Подойдя к окну, отдернул штору и потянул за задвижку. Комнату наполнил уличный воздух. Запахло пожухлой листвой и кустами инеуста – запахами осени в Атифисе. Прянно-сладковатый запах кустарника, усеянного белыми цветами в форме губ, обычно начинал наполнять город в начале осени, а заканчивал примерно в середине, когда лепестки соцветий опадали, обнажая колючки.
Был разгар дня. Асмер взглянул на часы – те показывали полдень. То есть он проспал около четырнадцати часов.

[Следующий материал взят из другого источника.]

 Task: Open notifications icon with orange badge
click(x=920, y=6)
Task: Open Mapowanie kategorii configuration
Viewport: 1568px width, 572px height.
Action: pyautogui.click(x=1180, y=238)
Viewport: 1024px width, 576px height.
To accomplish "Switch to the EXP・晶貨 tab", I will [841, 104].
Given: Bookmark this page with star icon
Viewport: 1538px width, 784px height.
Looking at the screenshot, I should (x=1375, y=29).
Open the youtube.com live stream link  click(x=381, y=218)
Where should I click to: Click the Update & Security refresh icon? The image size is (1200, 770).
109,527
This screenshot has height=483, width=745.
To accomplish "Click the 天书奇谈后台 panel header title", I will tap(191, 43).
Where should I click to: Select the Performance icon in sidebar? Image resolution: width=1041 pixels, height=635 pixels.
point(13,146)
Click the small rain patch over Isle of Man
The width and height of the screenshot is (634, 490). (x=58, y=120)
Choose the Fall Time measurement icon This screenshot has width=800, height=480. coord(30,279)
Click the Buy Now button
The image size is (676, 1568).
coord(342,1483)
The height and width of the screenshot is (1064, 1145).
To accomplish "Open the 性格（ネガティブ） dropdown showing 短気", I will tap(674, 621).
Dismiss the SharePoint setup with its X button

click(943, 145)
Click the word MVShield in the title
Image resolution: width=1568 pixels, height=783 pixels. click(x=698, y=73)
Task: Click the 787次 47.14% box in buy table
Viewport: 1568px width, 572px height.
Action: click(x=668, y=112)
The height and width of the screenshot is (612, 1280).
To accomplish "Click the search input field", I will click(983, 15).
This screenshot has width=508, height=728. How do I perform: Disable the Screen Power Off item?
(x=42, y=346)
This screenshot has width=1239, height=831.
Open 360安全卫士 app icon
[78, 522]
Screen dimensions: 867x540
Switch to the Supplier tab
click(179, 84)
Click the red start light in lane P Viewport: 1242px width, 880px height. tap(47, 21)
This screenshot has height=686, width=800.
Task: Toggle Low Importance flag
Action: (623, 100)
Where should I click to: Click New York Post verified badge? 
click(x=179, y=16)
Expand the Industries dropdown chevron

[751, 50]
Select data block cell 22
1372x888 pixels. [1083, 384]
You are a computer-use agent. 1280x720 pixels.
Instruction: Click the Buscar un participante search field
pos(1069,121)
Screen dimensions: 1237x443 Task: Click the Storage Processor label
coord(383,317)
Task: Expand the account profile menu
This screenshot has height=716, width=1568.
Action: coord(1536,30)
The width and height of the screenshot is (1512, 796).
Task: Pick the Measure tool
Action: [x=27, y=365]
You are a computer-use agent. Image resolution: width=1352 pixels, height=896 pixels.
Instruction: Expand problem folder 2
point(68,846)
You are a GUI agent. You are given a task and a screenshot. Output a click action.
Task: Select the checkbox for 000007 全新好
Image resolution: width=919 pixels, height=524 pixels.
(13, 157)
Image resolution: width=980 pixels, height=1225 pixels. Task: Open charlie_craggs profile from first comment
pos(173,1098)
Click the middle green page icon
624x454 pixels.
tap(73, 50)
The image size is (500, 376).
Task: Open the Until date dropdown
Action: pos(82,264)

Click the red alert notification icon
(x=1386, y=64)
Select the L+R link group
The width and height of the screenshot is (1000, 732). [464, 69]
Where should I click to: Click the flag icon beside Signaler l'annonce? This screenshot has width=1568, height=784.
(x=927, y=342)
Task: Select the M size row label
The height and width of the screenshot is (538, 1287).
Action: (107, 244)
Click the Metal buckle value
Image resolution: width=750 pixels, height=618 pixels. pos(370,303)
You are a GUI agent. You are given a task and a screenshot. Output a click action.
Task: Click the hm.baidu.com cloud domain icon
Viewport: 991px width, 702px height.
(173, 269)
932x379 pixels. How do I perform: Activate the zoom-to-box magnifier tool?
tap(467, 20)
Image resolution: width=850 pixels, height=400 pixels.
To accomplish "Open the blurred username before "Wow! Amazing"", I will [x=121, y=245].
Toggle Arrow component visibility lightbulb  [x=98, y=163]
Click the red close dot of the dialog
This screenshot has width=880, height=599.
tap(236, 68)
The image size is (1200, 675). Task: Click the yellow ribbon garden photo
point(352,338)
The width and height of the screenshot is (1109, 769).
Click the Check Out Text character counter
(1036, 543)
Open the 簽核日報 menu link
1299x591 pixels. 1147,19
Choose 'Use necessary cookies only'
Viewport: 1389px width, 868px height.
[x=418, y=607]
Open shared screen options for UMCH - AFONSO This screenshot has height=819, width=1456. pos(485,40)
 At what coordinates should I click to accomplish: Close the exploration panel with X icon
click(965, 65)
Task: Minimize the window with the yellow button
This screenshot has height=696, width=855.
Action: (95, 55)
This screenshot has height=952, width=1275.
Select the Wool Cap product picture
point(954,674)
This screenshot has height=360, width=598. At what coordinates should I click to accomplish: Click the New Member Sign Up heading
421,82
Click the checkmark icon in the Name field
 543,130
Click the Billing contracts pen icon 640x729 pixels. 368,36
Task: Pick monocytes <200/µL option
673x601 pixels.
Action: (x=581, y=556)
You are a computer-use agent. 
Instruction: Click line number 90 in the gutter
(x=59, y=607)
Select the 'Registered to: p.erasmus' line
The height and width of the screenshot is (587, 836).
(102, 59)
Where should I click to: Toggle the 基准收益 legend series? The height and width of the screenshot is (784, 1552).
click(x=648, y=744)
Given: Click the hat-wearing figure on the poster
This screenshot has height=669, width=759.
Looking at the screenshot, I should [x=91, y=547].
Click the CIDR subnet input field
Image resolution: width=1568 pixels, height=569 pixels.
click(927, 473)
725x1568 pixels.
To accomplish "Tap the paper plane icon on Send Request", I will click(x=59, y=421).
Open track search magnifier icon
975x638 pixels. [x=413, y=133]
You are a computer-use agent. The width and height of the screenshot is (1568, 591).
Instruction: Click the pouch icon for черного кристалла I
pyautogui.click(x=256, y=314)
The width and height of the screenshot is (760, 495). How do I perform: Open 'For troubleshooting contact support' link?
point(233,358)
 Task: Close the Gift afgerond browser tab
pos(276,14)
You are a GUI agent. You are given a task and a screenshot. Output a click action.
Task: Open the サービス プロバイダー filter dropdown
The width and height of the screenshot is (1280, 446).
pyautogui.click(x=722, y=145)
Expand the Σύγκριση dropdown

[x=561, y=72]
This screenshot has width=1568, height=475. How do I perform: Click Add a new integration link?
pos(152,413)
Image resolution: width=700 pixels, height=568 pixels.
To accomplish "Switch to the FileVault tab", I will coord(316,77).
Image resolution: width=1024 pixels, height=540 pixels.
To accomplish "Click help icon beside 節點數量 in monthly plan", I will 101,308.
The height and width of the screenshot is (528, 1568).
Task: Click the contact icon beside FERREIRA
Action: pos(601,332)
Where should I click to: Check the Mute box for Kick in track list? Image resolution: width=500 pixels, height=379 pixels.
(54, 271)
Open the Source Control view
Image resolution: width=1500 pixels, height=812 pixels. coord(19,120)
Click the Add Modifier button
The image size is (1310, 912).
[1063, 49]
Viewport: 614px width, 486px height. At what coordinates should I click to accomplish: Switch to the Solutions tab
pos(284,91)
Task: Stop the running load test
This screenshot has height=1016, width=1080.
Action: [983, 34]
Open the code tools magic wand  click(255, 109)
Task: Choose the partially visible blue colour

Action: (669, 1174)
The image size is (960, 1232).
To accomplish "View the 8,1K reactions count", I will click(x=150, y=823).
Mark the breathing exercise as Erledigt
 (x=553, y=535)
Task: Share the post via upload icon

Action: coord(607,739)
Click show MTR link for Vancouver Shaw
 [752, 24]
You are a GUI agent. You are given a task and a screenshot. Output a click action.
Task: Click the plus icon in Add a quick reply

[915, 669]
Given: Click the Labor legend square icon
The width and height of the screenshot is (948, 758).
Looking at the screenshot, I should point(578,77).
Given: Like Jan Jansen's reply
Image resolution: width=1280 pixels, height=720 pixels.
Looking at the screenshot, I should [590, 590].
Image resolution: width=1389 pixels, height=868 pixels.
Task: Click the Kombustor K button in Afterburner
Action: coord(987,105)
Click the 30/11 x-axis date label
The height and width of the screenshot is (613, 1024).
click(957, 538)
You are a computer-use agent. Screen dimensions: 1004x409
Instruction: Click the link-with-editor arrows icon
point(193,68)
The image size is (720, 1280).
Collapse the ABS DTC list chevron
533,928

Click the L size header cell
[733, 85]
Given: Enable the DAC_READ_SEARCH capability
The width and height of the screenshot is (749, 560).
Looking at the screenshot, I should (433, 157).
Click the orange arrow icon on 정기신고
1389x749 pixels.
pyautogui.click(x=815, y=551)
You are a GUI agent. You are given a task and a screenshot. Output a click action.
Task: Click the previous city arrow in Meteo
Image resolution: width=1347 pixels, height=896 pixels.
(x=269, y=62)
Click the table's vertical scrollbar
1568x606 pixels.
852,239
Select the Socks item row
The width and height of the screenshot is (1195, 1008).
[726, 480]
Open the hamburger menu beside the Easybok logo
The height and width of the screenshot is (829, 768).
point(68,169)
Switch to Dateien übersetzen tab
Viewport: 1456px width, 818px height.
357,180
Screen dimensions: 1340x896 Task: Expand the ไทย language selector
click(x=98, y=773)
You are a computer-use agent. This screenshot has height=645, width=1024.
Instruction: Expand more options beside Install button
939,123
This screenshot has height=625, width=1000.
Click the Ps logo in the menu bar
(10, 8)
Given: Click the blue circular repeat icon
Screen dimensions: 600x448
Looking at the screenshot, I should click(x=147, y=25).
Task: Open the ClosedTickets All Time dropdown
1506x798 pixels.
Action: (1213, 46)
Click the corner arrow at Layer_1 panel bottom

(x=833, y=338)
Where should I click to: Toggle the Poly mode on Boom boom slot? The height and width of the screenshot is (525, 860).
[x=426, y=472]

Мало того, что он чувствовал себя паршивее некуда, так еще полдня прошли впустую. Из-за похмелья, Асмер не особо соображал где вообще находится, казалось, не помнил даже своего имени. Постепенно, конечно, он приходил в себя, словно его разум был пазлом, что приходилось кропотливо собирать по кусочкам.
Асмер встал возле зеркала. С его запыленной поверхности смотрел мужчина двадцати семи лет, в белой, промокшей насквозь рубашке и черных штанах. Сероватого оттенка лицо покрывала неаккуратная щетина, а под красными, уставшими глазами залегли глубокие темные тени. Он почесал коротко остриженную голову, безразлично глядя на свое отражение, а затем отвернулся от него и, сняв по дороге в ванную одежду, залез под горячие струи воды.